Explore Hetch Hetchy Valley In Yosemite National Park
When most people think of Yosemite National Park, they immediately envision the world-famous landscape of Yosemite Valley. That beautiful drainage, however, has a lesser-known but equally impressive counterpart to the north: the Hetch Hetchy.
While you’re enjoying the charms of a Scenic Wonders cabin, make the trek to Hetch Hetchy—and introduce yourself to a whole other side of Yosemite.
The Valley
Hetch Hetchy Valley, like its famous southern neighbor, owes much of its scenic magnificence to the sculpting of Ice Age glaciers out of the High Sierra.

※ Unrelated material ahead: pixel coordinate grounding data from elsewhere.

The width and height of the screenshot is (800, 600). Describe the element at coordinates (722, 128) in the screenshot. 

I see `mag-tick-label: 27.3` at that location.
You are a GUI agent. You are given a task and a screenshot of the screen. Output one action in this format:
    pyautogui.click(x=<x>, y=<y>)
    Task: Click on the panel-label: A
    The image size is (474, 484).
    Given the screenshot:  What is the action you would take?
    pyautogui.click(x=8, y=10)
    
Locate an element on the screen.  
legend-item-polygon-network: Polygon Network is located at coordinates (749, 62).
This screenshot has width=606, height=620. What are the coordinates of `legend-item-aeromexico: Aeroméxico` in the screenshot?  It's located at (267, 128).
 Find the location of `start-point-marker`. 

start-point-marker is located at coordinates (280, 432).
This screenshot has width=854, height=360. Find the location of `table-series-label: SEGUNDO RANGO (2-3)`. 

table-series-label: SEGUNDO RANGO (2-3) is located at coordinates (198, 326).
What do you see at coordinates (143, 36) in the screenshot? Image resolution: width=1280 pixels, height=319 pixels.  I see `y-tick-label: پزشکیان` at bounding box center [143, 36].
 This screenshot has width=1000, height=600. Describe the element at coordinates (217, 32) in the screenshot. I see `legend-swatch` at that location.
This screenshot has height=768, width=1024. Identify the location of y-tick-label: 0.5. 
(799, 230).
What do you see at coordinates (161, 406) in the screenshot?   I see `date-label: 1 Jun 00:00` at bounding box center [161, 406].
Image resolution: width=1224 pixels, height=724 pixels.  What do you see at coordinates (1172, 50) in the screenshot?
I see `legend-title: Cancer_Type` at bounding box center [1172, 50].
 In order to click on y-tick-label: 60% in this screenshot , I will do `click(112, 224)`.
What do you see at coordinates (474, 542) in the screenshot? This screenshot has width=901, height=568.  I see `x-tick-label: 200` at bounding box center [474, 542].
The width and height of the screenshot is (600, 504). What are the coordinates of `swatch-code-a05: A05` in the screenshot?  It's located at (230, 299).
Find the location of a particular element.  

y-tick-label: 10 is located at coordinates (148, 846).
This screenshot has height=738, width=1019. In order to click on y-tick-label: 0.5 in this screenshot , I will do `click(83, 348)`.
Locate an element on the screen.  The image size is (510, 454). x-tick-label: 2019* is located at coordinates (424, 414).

The Tuolumne River, fresh from of its “Grand Canyon” just upstream, is dammed here to form the eight-mile-long Hetch Hetchy Reservoir (an important source of San Francisco's drinking water).
Epic granite walls and crags—Hetch Hetchy’s versions of Half Dome and El Capitan—front the reservoir, including Kolana Rock and Hetch Hetchy Dome. Below the dam, the Tuolumne meanders through the Poopenaut Valley and out of the park.
Hiking
Hetch Hetchy is a hiker’s paradise. Indeed, most of the valley can only be fully appreciated on foot: The entrance road ends at O'Shaughnessy Dam, with trails embarking from there into the backcountry. These routes range widely in length and difficulty: You can ascend the relatively short Lookout Point Trail for a breathtaking Hetch Hetchy panorama, for example, or tackle the 29-mile Laurel/Vernon/Rancheria loop to access high wilderness lakes.
Outdoorspeople cherish Hetch Hetchy partly for its comparably low elevation: It offers some of Yosemite’s earliest-season hiking.
Waterfalls
Those Hetch Hetchy trails lead you to stunning waterfalls. From O’Shaughnessy Dam you can spot 1,400-foot Wapama Falls—or make a 5-mile round-trip hike to its base, on which you’ll also pass some smaller cataracts.
Flora and Fauna
Lower and drier than Yosemite Valley, Hetch Hetchy Valley introduces you to a unique spectrum of Sierra Nevada plant communities, from manzanita thickets to rocky woodlands of gray pine, black oak and incense-cedar. The chaparral and woods harbor everything from western mastiff bats to black bears.
Come explore Hetch Hetchy Valley, Yosemite’s “other” cathedral!